Paulette Nardal

Femme de lettres et journaliste martiniquaise

Née le 12 octobre 1896, Saint-Pierre, en Martinique, décédée le 16 février 1985 à Fort-de-France, à l’âge de 89 ans

Première femme noire à étudier à la Sorbonne et première femme noire journaliste  à Paris.

Ainée de 7 sœurs, qui seront toutes diplômées, son père est le premier ingénieur noir en ponts et chaussées à la Martiqnique, sa mère est enseignante et professeur de piano,  Paulette Nardal est d'abord institutrice. En 1920, elle décide d'aller étudier à Paris, elle est la première femme noire à étudier à la Sorbonne d'où elle sort diplômée en anglais. A Clamart où elle vit avec sa sœur Jane, elle anime un salon où se rencontre un grand nombre d'intellectuel.le.s de la diaspora francophone et américanophe noire à Paris, — on y croise Léopold Sédar Senghor et Aimé Césaire, mais aussi des personnalités du mouvement Harlem Renaissance

Paulette Nardal y développe l'idée d'une culture noire,  et de la fierté d'appartenir à cette dernière, ouvrant ainsi la voie à la notion de négritude, elle dira : « Césaire et Senghor ont repris les idées que nous avons brandies et les ont exprimées avec beaucoup plus d’étincelles, nous n’étions que des femmes ! Nous avons balisé les pistes pour les hommes »   Elle collabore à différents journaux et crée en 1931, avec Léo Sajous, La Revue du monde noir, bilingue français et anglais. Faute de moyens, la revue ne durera que  8 numéros. Elle y publie l'important article "Eveil de la conscience de race" en 1932, dans lequel, elle met en évidence la spécificité de l'expérience féminine. 

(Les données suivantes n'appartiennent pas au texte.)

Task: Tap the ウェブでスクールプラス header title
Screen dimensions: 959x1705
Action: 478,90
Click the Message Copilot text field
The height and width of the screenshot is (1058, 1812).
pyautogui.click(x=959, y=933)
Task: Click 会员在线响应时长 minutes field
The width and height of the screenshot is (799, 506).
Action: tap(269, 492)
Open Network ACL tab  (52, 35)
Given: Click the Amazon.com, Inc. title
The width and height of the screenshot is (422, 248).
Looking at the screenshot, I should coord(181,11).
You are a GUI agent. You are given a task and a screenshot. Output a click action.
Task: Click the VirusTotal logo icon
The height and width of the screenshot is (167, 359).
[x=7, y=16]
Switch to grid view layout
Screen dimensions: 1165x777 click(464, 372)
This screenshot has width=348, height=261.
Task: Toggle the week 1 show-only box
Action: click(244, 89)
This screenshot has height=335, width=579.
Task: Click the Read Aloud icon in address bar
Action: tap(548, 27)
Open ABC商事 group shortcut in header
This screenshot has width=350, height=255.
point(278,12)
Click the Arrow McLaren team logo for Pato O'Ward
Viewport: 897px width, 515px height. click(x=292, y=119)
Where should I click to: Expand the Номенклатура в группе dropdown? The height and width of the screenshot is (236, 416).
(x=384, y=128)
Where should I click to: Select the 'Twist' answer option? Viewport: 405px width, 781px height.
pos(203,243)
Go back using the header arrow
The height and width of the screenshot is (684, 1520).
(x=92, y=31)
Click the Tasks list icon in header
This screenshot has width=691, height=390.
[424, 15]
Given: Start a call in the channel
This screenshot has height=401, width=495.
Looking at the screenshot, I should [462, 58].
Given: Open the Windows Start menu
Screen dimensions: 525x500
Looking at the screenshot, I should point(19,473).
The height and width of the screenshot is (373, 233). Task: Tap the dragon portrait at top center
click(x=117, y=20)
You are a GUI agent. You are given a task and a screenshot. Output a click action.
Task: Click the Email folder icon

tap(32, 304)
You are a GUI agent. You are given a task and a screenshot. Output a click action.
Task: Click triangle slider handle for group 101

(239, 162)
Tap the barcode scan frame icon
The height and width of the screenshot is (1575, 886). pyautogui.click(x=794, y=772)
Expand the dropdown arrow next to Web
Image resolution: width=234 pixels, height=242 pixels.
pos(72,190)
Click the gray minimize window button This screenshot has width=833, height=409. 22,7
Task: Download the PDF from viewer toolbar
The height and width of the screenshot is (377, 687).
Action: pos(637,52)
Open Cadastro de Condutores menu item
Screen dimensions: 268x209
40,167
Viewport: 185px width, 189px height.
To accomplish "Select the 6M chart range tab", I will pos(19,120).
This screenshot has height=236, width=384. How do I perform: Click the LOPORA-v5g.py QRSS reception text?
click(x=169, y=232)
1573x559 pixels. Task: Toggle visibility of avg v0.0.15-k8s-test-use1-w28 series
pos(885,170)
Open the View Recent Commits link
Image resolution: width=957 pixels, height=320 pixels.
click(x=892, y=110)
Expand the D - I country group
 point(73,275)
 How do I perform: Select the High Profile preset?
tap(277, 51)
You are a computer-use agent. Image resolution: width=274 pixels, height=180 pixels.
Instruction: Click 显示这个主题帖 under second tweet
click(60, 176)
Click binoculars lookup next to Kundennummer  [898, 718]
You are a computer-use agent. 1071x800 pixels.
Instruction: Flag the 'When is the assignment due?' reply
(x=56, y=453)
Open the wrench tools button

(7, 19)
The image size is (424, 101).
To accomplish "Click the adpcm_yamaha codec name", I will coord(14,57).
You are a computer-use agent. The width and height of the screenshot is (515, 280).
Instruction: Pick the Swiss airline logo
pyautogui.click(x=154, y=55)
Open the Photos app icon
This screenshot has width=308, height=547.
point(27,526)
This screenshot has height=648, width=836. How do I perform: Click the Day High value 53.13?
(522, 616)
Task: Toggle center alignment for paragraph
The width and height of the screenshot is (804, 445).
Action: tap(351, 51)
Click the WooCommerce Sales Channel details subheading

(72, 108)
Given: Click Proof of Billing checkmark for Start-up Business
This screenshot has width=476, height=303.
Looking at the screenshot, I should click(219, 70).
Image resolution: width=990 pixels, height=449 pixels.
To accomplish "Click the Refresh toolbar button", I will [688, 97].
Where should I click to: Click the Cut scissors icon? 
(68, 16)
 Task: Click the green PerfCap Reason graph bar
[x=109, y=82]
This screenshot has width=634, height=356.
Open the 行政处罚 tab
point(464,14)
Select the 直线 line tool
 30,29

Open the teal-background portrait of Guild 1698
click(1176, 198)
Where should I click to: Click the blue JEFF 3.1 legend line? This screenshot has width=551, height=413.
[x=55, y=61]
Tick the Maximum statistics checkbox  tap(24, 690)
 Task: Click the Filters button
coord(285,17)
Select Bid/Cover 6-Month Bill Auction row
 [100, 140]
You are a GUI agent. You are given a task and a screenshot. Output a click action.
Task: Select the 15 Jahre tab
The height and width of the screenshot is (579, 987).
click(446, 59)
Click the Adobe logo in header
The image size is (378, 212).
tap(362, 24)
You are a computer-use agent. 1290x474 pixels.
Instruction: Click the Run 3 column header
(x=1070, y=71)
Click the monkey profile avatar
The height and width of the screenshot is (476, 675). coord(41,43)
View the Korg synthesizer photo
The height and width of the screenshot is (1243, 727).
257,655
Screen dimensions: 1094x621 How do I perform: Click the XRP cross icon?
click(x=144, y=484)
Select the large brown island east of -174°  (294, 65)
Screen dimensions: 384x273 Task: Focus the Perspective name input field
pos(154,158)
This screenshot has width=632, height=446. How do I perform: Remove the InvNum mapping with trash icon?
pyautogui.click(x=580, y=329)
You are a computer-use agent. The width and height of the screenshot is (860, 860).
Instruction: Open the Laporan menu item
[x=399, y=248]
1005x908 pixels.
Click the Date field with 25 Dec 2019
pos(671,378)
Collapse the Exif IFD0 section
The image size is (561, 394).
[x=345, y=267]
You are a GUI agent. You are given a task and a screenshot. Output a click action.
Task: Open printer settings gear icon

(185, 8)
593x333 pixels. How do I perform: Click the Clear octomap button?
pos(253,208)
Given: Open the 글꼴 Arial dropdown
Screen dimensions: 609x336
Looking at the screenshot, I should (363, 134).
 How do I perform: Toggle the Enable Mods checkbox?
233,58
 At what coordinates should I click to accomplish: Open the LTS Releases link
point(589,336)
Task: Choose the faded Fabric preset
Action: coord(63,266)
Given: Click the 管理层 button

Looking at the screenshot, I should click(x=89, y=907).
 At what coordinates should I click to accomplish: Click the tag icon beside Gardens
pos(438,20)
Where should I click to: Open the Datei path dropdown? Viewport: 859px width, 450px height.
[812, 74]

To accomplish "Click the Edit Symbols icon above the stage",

De retour en Martinique, elle devient secrétaire parlementaire, tout en continuant son activité de journaliste. En 1944, elle crée Le Rassemblement féminin pour inciter les femmes de tous les milieux à se servir de leur droit de vote fraîchement acquis. Dans le même temps, elle fonde la revue La femme dans la cité

En 1939, le bateau sur lequel elle se trouvait  la conduisant de la Martinique à Paris, est torpillé par l'armée allemande, elle est secourue par un calot de sauvetage, mais les séquelles de cet accident la handicaperont à vie.

 

NB : Dans Si la mer n'était pas bleue, Joseph Zobel, l'auteur de La rue Cases-Nègres, consacre une nouvelle à la famille Nardal.

 

 

 

En savoir +

« Les femmes de couleur vivant seules à la métropole, moins favorisées jusqu’à l’Exposition coloniale que leurs congénères masculins aux faciles succès, ont ressenti bien avant eux le besoin d’une solidarité raciale qui ne serait pas seulement d’ordre matériel ; c’est ainsi qu’elles se sont éveillées à la conscience de race."